【问题标题】:How to achieve ideal json serializing/deserializing in C# UWP?如何在 C# UWP 中实现理想的 json 序列化/反序列化?
【发布时间】:2016-05-19 03:55:32
【问题描述】:

注意:问题仅限于 C# UWP

梦想:

public static class Serializer {
    // return json string
    public string Serialize(object obj) { ??? }
    // return T from json string
    public T Deserialize<T>(string jsonString) { ??? }
}

最近的一次:

public static class Serializer
{
    public static string Serialize(object obj, DataContractJsonSerializerSettings settings=null)
    {
        if (obj == null) {
            throw new NullReferenceException();
        }

        settings = settings ?? new DataContractJsonSerializerSettings();
        DataContractJsonSerializer jsonizer = new DataContractJsonSerializer(obj.GetType(), settings);
        string jsonString = null;
        using ( MemoryStream stream = new MemoryStream() )
        {
            jsonizer.WriteObject(stream, obj);
            stream.Position = 0;
            StreamReader sr = new StreamReader(stream);
            jsonString = sr.ReadToEnd();
        }
        return jsonString;
    }

    public static T Deserialize<T>(string jsonString)

原始清单:

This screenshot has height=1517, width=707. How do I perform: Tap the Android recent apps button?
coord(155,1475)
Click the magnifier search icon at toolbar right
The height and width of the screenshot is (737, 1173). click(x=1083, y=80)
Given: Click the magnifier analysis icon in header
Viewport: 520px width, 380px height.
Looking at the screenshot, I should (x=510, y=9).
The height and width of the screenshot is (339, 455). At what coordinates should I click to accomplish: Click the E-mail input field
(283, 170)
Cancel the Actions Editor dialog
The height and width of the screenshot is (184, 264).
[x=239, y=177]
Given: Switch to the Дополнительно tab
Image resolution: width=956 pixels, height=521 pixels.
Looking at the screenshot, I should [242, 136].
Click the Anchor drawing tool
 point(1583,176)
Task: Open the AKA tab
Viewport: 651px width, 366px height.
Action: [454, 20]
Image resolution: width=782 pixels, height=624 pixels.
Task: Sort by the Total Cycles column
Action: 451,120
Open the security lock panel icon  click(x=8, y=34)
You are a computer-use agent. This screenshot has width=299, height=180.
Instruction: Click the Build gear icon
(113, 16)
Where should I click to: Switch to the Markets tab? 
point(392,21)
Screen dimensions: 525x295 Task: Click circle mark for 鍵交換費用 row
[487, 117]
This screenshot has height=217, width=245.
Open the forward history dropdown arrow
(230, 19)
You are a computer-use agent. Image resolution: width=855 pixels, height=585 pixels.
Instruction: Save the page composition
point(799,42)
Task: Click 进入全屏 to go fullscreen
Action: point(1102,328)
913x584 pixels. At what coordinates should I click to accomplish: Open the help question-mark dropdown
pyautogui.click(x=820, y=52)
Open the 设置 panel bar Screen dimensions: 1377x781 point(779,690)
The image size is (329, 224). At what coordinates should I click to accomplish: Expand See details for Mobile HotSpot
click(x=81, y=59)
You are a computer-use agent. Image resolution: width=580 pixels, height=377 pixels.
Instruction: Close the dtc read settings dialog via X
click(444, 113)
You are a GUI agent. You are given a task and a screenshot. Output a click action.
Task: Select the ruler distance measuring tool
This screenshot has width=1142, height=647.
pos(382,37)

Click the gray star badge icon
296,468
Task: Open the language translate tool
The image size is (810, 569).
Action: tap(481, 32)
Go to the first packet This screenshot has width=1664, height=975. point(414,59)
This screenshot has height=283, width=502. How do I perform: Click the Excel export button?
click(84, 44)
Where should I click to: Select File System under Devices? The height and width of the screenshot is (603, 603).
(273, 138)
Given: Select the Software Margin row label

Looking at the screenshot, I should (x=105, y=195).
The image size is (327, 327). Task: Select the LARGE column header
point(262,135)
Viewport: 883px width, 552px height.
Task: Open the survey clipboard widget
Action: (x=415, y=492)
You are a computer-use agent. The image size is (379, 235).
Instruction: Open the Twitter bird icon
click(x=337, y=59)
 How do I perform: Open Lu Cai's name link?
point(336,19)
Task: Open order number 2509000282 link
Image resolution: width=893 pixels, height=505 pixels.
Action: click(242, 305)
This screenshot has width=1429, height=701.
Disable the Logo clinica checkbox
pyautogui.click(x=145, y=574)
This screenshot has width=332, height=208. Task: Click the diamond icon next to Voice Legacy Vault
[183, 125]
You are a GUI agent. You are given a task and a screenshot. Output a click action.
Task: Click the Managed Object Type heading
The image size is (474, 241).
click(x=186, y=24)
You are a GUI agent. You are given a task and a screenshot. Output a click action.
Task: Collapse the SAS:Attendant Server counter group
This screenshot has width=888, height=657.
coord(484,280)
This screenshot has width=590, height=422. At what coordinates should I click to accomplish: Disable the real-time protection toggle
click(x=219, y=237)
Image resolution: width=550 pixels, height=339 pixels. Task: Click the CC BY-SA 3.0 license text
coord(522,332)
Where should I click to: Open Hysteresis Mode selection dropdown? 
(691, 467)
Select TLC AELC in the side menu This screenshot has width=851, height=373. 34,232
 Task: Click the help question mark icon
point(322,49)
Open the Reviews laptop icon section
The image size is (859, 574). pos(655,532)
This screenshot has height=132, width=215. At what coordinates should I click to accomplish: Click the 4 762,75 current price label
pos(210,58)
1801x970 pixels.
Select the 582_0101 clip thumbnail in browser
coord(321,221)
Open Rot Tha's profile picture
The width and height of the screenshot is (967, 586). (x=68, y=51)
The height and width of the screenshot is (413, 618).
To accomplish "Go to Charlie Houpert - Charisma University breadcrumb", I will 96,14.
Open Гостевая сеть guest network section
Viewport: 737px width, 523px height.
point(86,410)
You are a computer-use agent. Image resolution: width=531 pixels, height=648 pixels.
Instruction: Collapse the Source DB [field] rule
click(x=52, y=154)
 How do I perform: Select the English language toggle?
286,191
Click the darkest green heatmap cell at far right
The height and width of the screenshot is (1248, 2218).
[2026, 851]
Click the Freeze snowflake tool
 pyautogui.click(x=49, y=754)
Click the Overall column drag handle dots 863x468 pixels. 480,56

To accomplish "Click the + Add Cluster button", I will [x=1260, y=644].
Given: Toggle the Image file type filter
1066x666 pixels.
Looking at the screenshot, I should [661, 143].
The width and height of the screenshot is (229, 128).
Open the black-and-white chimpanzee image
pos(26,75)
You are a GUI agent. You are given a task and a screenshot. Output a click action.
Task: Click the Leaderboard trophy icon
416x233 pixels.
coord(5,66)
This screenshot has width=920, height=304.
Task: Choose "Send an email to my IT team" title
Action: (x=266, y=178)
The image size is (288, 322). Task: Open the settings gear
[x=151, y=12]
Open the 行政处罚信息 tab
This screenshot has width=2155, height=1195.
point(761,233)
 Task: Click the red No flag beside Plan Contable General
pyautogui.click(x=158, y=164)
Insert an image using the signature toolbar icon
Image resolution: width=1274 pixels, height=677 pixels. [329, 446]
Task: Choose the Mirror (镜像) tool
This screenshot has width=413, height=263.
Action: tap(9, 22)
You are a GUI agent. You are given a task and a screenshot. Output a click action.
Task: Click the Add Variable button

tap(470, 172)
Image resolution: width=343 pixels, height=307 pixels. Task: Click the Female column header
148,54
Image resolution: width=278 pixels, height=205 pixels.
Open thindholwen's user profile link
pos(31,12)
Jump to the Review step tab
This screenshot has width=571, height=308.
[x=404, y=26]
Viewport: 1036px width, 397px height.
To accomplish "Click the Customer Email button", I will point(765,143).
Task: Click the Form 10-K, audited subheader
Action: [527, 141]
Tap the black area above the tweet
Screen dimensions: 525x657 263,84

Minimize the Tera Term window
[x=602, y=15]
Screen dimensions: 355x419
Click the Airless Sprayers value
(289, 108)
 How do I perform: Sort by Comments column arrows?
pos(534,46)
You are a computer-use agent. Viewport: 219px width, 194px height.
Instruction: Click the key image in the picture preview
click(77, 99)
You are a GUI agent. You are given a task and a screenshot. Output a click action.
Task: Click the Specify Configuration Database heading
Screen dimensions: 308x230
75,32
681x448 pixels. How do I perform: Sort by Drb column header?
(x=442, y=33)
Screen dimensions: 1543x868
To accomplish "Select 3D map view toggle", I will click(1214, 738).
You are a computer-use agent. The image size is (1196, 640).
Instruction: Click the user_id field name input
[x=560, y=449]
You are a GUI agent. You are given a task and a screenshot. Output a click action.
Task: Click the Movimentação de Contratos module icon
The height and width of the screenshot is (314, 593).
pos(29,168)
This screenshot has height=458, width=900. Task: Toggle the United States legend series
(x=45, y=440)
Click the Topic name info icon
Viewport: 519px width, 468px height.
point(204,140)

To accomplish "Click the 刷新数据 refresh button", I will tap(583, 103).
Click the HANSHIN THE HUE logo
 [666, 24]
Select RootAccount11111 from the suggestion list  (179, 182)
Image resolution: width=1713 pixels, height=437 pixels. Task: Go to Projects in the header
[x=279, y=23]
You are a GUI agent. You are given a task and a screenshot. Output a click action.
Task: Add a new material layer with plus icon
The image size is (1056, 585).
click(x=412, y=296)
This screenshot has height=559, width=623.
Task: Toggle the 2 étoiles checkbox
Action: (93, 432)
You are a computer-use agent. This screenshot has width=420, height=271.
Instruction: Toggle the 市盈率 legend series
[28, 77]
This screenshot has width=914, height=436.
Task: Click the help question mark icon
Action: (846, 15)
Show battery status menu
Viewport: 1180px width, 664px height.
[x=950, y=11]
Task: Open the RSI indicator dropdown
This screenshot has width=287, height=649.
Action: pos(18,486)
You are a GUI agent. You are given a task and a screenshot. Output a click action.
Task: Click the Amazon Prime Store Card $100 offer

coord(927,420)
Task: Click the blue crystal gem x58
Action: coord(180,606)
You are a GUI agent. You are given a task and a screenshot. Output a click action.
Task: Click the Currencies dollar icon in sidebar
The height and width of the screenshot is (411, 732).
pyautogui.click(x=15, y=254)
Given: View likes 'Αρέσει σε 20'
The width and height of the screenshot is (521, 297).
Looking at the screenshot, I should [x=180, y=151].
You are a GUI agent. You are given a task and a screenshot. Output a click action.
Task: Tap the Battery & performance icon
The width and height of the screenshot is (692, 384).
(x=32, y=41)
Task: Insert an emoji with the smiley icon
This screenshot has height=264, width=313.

练习题目:
1) 照原样抄录所示原文中的一段：从含有“settings = settings”的词句起，到“static T Deserialize<T>(string jsonString)”止。
2) 从清单的第一行开始，到含有“[x=239, y=177]”的那一行为止，逐字写下这些行，首尾两行都要包括。

作答结果:
1)
settings = settings ?? new DataContractJsonSerializerSettings();
        DataContractJsonSerializer jsonizer = new DataContractJsonSerializer(obj.GetType(), settings);
        string jsonString = null;
        using ( MemoryStream stream = new MemoryStream() )
        {
            jsonizer.WriteObject(stream, obj);
            stream.Position = 0;
            StreamReader sr = new StreamReader(stream);
            jsonString = sr.ReadToEnd();
        }
        return jsonString;
    }

    public static T Deserialize<T>(string jsonString)

2)
This screenshot has height=1517, width=707. How do I perform: Tap the Android recent apps button?
coord(155,1475)
Click the magnifier search icon at toolbar right
The height and width of the screenshot is (737, 1173). click(x=1083, y=80)
Given: Click the magnifier analysis icon in header
Viewport: 520px width, 380px height.
Looking at the screenshot, I should (x=510, y=9).
The height and width of the screenshot is (339, 455). At what coordinates should I click to accomplish: Click the E-mail input field
(283, 170)
Cancel the Actions Editor dialog
The height and width of the screenshot is (184, 264).
[x=239, y=177]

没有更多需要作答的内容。